* _WHAT YOU ARE ASKED TO DO_
Only the number is needed: how many lines of the records include "Toggle"?

Collection entries
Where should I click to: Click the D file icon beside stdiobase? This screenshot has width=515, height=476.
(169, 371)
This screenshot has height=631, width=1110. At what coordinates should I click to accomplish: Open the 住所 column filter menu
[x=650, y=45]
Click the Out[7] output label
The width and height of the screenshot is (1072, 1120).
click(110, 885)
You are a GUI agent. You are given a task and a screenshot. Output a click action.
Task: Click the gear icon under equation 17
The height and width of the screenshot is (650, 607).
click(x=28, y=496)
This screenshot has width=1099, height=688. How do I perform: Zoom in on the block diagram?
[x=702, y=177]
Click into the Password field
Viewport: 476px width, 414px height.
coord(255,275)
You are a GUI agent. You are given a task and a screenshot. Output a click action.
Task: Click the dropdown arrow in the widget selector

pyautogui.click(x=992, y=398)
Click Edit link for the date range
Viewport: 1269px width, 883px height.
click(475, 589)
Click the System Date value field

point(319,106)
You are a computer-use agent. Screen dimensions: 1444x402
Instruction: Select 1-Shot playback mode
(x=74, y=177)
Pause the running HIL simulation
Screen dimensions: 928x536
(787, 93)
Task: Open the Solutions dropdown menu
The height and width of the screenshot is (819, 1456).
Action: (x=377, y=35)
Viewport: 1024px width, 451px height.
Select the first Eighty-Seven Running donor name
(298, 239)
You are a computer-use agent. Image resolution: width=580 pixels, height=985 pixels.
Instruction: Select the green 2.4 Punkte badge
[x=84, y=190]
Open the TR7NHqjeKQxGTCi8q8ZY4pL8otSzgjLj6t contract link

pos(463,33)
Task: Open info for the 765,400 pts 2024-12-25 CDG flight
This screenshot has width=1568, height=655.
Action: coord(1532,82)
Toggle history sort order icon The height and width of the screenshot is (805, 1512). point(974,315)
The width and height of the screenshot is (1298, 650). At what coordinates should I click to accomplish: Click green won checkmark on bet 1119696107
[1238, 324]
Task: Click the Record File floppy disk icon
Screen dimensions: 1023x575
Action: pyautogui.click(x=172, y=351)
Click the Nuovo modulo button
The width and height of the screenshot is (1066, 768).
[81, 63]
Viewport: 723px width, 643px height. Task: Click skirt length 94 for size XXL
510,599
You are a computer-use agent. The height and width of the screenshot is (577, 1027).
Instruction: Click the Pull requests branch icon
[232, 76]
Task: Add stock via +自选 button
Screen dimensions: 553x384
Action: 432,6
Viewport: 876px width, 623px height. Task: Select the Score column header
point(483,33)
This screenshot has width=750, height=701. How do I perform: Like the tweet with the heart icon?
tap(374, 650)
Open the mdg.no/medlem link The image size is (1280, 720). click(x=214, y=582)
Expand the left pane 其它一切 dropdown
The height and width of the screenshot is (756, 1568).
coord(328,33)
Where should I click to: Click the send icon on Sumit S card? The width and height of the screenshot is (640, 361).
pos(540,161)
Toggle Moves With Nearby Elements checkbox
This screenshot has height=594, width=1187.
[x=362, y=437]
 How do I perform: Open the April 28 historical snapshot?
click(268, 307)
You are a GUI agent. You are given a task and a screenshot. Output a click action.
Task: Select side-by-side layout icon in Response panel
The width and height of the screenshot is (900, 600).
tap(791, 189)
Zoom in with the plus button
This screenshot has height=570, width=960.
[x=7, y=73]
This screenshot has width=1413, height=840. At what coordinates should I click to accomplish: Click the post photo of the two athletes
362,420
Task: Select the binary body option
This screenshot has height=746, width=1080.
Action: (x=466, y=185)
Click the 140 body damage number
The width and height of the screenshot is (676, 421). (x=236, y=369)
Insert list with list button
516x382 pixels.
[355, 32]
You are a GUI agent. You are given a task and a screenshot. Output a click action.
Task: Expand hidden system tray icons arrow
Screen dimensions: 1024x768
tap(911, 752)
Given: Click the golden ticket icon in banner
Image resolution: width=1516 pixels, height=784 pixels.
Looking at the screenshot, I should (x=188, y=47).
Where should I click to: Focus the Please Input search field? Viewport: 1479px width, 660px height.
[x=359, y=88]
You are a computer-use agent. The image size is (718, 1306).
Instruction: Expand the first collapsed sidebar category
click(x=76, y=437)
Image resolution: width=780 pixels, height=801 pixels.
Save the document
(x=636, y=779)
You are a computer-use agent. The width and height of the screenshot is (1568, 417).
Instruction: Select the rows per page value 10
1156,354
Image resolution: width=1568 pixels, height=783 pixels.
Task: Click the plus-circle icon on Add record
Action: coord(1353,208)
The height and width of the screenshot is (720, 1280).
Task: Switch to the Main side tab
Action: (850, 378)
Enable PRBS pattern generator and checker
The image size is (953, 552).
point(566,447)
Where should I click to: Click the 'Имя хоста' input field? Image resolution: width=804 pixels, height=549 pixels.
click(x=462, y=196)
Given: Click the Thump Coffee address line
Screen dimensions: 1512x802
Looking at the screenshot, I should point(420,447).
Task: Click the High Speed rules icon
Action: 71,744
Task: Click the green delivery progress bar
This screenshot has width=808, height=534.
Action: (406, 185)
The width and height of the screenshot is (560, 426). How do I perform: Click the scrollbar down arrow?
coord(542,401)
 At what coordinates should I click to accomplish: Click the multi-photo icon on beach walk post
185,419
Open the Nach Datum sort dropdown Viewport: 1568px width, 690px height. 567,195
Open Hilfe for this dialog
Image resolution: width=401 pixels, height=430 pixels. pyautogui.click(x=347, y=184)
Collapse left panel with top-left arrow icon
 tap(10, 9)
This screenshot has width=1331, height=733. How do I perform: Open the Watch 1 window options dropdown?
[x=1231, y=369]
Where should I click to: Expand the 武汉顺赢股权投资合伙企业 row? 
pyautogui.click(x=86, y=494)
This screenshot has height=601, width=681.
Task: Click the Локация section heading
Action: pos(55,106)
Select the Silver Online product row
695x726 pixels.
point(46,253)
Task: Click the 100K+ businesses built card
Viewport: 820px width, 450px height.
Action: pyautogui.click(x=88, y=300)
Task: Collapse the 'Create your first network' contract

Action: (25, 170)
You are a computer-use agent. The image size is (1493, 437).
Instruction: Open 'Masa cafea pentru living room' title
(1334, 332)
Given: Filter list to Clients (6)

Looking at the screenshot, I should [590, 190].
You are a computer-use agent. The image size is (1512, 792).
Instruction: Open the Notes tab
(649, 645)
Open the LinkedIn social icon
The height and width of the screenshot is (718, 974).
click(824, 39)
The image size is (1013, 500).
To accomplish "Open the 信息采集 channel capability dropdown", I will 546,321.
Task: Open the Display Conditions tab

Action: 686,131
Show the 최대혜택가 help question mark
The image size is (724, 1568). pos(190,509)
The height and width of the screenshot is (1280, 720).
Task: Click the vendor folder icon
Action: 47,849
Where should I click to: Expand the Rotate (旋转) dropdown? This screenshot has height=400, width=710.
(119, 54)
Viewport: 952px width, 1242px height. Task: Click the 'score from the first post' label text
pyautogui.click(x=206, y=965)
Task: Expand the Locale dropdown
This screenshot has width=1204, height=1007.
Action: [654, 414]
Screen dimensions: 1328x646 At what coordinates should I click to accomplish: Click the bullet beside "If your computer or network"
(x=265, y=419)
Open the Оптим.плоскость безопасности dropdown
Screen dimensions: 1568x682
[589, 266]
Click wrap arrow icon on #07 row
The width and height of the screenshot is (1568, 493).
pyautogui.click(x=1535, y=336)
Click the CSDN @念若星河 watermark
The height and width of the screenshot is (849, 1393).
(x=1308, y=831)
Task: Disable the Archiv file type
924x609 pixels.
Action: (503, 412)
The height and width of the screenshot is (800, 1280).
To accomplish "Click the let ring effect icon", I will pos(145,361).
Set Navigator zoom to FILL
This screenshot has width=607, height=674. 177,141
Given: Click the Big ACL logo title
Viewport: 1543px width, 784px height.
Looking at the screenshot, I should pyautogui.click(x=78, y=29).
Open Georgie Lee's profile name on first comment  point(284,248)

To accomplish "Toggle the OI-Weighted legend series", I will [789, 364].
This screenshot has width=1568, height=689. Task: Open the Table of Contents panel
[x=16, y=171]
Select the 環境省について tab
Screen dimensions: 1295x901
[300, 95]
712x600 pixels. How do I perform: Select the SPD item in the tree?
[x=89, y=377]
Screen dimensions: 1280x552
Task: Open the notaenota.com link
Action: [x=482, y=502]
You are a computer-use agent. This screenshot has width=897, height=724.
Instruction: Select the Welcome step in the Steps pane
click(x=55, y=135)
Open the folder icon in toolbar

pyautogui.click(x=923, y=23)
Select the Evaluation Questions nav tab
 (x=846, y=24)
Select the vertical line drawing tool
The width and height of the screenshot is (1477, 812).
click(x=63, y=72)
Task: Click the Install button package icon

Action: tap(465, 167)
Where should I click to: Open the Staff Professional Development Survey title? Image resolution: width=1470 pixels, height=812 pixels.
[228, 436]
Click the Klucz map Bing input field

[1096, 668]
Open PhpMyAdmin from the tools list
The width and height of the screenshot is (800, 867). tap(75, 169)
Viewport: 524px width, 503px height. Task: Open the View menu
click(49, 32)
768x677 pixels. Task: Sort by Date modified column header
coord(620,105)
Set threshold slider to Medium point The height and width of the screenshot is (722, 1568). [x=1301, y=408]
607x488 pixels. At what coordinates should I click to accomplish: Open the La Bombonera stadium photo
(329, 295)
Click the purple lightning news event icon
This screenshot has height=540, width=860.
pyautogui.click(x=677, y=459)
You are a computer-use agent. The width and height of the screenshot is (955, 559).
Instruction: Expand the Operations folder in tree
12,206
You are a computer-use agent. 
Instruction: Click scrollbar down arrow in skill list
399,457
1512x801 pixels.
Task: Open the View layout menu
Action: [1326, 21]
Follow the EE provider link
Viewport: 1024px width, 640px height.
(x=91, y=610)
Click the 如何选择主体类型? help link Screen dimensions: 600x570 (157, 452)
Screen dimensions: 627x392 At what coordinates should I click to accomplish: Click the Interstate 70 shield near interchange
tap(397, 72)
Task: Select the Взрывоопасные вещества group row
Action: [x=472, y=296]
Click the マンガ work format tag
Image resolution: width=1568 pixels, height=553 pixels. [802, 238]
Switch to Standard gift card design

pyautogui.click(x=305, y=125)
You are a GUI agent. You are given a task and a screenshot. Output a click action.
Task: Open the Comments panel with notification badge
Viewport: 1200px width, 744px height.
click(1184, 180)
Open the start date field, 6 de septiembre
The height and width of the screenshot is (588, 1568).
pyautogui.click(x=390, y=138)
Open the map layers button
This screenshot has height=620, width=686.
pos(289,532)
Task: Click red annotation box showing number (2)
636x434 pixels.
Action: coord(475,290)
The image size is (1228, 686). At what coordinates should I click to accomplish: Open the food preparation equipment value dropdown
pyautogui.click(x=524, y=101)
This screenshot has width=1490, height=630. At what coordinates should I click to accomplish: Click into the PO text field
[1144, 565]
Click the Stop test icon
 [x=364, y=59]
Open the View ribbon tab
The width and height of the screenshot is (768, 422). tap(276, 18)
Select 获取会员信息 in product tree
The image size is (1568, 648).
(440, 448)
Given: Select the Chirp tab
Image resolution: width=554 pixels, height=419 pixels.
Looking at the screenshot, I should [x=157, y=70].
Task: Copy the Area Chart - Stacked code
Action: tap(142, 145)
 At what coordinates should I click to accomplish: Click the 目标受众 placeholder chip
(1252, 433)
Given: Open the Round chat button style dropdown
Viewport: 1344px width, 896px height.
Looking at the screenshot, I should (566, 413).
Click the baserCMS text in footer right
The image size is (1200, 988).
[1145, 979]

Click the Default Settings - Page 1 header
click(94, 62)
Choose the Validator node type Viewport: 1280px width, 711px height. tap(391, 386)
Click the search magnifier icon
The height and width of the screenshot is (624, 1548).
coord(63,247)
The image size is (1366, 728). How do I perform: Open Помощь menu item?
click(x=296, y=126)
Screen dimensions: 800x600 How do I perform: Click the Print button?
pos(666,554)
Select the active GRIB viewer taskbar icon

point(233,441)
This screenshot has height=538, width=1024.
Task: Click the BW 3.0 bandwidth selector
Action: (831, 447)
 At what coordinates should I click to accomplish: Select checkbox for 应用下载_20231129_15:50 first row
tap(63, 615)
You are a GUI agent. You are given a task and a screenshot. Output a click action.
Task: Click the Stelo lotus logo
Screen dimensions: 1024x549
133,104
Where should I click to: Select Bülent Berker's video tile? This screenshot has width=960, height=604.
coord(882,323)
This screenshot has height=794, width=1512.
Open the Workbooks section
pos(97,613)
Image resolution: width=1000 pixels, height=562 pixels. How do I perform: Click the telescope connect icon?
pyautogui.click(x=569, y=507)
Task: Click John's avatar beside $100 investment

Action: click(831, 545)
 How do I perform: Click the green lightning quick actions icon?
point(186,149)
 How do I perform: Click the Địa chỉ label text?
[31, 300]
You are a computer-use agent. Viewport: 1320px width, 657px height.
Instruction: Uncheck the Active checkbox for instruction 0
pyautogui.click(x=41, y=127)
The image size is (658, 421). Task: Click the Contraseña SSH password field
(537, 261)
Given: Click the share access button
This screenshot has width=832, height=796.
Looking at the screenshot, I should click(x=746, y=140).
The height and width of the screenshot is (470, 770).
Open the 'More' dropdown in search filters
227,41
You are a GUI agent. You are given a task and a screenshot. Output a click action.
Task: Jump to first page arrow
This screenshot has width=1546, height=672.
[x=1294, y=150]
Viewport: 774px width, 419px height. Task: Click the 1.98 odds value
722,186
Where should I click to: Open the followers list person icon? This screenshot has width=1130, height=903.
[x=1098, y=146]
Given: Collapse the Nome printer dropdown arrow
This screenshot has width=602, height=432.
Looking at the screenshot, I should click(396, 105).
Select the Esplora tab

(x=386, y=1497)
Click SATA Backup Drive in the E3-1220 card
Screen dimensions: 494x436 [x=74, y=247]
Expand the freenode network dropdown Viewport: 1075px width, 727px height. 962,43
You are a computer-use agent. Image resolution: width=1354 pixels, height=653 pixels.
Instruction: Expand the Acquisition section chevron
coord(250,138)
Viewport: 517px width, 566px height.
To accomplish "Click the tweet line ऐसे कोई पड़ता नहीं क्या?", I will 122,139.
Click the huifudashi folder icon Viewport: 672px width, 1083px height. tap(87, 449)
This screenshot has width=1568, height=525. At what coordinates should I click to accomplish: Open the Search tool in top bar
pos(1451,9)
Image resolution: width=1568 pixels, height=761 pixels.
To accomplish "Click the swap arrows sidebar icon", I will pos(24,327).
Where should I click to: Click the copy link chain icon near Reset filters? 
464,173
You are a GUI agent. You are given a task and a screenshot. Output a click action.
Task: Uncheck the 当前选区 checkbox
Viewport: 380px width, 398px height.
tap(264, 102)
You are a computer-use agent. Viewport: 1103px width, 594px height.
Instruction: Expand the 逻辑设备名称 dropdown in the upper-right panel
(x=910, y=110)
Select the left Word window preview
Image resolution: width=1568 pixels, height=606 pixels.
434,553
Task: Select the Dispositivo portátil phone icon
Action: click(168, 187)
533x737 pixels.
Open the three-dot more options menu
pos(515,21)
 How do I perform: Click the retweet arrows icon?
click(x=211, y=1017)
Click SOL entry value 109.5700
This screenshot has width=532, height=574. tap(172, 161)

* _TASK OUTPUT_
3